Uma
índia, ao banhar-se com seu netinho, sentiu alguma coisa tocar-lhe o ombro.
Falando
como se fosse gente, um camundongo disse à velha índia:
-
Vovó, não me desprezes que eu te mostrarei uma novidade!
Assim
dizendo, deu-lhe um grão de milho, coisa que naquele tempo era desconhecida,
pois até então os índios comiam orelha-de-pau (urupê) e farelo de certas
árvores em decomposição.
A
velha provou o milho e gostou. Então, o camundongo ofereceu-se para levá-la ao
mato e mostrar-lhe o lugar onde encontrara aquele grão. Lá foram. Ela ficou
muito admirada ao ver o chão estivado de grãos amarelos e vermelhos.
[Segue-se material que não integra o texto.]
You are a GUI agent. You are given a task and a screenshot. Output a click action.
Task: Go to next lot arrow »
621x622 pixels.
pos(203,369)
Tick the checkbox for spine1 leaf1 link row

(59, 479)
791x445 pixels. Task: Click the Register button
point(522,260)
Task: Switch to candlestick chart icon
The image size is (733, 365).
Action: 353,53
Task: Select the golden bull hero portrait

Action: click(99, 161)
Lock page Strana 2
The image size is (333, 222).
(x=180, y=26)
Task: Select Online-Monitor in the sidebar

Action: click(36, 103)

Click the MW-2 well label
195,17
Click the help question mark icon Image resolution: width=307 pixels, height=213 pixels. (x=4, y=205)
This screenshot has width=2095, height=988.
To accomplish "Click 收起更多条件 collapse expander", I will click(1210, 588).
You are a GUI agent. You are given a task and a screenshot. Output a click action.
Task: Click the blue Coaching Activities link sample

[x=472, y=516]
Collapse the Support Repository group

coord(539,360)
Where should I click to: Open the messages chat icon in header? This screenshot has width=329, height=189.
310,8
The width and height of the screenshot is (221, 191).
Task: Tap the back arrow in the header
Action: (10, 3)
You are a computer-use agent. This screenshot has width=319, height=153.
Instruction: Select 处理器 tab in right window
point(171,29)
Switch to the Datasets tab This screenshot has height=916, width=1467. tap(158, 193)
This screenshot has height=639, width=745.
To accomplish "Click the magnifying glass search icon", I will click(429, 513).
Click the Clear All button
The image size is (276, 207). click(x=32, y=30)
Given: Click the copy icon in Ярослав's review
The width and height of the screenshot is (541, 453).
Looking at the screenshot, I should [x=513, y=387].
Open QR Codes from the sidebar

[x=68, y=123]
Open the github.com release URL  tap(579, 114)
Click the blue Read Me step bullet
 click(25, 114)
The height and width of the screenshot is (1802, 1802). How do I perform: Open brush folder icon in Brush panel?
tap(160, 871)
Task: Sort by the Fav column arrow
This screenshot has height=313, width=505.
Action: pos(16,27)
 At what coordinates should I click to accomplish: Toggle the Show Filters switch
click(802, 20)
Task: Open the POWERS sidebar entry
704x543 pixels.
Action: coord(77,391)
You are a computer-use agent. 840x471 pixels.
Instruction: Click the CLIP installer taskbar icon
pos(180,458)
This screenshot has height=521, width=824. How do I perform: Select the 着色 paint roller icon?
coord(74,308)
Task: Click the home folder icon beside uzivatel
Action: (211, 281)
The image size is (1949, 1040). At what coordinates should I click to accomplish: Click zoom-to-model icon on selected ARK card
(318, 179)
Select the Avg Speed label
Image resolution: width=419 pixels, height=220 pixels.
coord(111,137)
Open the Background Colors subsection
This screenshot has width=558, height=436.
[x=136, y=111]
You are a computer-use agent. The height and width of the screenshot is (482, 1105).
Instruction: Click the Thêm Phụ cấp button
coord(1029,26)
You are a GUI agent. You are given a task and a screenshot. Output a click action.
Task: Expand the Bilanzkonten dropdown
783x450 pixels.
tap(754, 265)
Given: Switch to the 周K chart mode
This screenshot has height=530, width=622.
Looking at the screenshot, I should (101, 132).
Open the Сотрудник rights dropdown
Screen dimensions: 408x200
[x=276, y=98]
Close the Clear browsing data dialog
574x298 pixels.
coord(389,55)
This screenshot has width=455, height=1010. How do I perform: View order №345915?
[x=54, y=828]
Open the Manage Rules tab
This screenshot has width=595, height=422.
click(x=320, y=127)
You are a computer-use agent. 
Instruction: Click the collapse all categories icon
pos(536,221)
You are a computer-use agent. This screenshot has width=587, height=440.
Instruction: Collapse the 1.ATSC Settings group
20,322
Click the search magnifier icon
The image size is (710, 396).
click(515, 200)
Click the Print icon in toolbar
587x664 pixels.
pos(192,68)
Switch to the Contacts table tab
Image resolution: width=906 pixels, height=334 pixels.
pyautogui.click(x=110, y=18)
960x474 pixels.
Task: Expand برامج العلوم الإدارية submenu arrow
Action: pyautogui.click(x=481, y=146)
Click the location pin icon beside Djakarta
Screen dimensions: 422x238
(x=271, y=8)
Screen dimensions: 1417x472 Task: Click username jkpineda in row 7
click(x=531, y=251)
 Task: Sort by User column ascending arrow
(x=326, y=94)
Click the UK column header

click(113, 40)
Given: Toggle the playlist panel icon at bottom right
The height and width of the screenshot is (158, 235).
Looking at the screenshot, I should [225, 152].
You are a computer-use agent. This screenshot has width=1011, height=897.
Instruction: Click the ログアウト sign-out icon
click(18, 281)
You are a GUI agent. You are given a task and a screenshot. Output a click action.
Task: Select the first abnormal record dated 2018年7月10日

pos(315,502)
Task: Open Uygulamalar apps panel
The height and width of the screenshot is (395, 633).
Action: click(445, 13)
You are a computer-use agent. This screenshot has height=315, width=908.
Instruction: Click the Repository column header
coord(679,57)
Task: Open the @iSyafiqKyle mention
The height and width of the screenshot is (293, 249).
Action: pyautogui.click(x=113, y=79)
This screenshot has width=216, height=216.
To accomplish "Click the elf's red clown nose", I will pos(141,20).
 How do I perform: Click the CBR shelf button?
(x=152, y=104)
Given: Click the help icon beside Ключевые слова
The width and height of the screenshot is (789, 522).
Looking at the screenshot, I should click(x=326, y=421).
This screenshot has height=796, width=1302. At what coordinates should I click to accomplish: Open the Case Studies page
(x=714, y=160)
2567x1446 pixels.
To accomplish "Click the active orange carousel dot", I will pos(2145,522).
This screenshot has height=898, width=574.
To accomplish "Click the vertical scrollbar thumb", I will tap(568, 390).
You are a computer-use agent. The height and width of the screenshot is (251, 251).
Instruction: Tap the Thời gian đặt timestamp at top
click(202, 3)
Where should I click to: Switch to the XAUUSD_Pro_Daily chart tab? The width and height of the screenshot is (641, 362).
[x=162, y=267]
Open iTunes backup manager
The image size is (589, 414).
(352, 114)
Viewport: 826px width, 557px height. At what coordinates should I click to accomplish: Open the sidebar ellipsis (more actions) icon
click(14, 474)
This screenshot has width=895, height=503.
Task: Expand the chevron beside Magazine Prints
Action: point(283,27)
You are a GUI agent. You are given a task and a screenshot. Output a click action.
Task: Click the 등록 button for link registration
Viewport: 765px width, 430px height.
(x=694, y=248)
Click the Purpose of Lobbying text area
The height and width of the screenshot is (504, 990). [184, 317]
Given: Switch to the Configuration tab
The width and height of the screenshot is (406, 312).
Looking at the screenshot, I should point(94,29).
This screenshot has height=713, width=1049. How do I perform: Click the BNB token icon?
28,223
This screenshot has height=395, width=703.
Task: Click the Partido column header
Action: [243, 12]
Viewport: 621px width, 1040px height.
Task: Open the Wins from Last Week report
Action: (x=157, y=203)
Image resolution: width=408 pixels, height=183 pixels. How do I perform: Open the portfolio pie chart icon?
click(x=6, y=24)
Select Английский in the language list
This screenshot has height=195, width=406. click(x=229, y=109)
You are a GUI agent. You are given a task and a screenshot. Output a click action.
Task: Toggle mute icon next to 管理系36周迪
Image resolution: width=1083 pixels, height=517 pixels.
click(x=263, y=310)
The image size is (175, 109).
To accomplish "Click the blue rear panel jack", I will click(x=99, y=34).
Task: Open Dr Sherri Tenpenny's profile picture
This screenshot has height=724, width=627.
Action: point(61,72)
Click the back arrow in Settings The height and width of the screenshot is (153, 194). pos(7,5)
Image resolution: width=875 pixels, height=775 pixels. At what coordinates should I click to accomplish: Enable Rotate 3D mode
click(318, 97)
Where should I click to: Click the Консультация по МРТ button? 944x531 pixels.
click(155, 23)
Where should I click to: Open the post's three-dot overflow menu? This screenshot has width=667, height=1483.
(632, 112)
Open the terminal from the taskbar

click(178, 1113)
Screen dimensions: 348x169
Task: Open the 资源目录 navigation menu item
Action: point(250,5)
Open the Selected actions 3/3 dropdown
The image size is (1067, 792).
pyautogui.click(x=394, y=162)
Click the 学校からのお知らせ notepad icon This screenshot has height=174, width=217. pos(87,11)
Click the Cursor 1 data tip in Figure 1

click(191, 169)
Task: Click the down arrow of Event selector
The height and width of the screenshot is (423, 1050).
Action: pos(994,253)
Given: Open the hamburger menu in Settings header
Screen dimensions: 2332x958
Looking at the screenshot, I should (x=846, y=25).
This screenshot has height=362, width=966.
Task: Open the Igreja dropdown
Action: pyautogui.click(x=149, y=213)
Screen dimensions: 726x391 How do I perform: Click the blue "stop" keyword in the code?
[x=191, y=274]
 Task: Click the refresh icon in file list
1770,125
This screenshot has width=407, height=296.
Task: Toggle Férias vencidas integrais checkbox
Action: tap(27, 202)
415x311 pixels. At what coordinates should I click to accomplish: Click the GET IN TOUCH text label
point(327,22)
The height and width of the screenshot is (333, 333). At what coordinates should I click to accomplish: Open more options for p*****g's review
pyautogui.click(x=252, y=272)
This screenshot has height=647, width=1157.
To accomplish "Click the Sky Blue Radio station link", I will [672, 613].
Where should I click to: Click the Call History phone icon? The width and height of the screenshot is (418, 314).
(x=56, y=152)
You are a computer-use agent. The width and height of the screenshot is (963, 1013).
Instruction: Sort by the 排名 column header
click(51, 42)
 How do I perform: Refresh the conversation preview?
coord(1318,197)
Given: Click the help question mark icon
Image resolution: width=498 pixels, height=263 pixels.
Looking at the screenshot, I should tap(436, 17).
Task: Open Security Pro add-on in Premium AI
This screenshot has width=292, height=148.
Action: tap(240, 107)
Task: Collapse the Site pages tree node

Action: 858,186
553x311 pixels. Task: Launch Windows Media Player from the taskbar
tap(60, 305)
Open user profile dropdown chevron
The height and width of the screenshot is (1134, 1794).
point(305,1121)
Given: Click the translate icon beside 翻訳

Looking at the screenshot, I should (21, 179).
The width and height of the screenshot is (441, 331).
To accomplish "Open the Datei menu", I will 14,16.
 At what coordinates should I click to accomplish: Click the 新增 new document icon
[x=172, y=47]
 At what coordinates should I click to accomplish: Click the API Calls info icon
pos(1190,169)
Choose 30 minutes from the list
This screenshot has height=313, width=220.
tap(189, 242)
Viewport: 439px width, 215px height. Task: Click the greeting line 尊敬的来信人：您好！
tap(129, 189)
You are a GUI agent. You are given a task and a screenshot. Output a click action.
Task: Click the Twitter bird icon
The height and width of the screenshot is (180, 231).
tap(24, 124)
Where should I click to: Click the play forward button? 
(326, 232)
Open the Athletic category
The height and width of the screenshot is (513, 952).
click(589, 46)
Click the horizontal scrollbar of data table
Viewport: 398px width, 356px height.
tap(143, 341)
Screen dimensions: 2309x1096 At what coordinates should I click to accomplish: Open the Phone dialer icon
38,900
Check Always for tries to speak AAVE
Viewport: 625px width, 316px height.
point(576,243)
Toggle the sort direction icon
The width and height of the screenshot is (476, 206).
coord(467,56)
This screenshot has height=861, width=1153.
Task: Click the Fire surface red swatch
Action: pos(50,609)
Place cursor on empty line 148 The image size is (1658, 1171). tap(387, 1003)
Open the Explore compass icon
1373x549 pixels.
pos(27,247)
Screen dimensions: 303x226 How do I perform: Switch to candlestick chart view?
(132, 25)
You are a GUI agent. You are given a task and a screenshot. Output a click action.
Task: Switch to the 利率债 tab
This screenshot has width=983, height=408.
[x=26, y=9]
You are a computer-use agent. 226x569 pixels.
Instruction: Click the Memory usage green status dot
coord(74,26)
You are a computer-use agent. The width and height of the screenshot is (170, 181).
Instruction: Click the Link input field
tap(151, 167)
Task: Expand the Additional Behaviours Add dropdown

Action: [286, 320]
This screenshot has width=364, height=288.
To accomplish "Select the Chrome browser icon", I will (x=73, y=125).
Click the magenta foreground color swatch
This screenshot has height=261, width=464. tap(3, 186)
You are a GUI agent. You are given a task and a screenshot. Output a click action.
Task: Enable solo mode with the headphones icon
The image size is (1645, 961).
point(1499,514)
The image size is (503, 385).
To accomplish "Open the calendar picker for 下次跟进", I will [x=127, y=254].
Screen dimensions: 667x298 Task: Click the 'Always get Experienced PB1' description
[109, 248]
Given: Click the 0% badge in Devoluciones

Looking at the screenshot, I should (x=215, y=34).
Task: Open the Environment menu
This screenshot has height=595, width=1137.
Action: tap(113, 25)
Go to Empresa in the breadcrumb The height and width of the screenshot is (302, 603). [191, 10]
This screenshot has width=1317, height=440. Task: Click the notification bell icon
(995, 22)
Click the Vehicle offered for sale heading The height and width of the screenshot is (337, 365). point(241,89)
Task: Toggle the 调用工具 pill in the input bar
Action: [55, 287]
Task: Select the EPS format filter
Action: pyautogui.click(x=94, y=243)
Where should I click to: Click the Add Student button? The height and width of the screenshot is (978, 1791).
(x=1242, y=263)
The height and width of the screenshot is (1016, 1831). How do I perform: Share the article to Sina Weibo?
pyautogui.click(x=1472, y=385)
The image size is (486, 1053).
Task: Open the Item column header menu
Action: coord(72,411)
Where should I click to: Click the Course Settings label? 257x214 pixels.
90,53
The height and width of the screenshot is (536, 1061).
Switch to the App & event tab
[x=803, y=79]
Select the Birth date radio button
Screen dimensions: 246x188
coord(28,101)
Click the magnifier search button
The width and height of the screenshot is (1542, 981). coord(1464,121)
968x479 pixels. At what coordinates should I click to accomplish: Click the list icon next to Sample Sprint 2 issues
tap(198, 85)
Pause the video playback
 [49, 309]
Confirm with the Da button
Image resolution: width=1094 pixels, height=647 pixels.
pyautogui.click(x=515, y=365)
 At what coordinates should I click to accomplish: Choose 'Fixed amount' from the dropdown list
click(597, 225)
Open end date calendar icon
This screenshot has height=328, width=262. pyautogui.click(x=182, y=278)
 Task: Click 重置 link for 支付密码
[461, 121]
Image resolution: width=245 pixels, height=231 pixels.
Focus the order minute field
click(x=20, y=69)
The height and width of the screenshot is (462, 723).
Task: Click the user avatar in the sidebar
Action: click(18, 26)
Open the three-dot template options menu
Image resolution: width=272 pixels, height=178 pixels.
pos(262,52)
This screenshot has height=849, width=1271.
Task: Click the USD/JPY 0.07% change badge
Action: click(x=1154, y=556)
Como poderia
haver ali tanta abundancia sem que ninguém jamais tivesse notado? E o curioso
era que não se podia dizer de onde tais sementes tinham vindo, fossem folhas,
espigas ou sabugos. Vai ver que tinham caído do céu!
Levou
um punhado delas para a aldeia; os velhos as examinaram e lhes deram o nome de “semente
de capim”. Dali por diante, todos os dias, as mulheres iam para o mato ajuntar
milho.
Mas
alguém descobriu que aqueles grãos caiam de uma árvore muito copada cujos ramos
cobriam uma roda de muitas braças. Lá em cima, bandos de araras e macacos
comiam debulhando as espigas, deixando o milho cair no chão.
Diante
dessa noticia, os índios se reuniram em assembleia e, depois de muito discutir,
resolveram derrubar a árvore. Mas o seu tronco era tão grosso que um dia de
trabalho não bastou para botá-lo abaixo. E olhem que os machados eram muitos!
Na
manhã seguinte, tiveram uma surpresa. Ao retomar o trabalho, viram que o corte
da véspera tinha cicatrizado, isto é, tinha desaparecido. Só então
compreenderam que a árvore era encantada. Diante desse contratempo, os índios resolveram
reunir todas as suas forças, para terminar a tarefa até o pôr do sol.
Nas
conversas, alguém se lembrou de um machado que deixara em casa. Mandaram logo
dois meninos, a toda pressa, para trazê-lo.
Estes,
porém, a meio caminho encontraram um mucura, num pé de marajá. Os emissários
resolveram matá-lo e comê-lo. Assim fizeram. Mas quando terminaram o bródio
sentiram-se tão velhos e fracos que o machado se tornou para eles pesadíssima carga.
Tiveram um trabalhão para levá-la até a derrubada.
Quando
a árvore deu mostras de cair, os índios fizeram uma bonita festa, dançando à
sua roda até que ela estalou e, com estrondo, desabou por terra. Desde esse
dia, os índios conservam a preciosa semente.
Todos
os anos as aldeias celebram a festa do milho, executando as mesmas danças e
cantando as mesmas cantigas que seus avós inventaram no dia em que derrubaram a
árvore encantada.
Os
meninos não se curaram da velhice, embora os pajés tudo fizessem para
rejuvenescê-los. Por isso, ninguém come mais carne de gambá.
Afirmam
os índios que, antes da descoberta do milho, eles eram relativamente poucos. Falavam
a mesma língua e viviam como um só rebanho. Mas, tendo encontrado esse cereal
que seria o forte de sua alimentação, dividiram-se em tribos e cobriram toda a
face da terra. E ficaram fecundos como o milho.
(Recolhido de Horace Banner, Mitos dos índios Caiapó, Revista de
Antropologia, vol. 5, nª 1, São Paulo, 1957. In: Herbert Galdus, Estórias e
lendas dos índios, São Paulo: Edigraf, s/d)).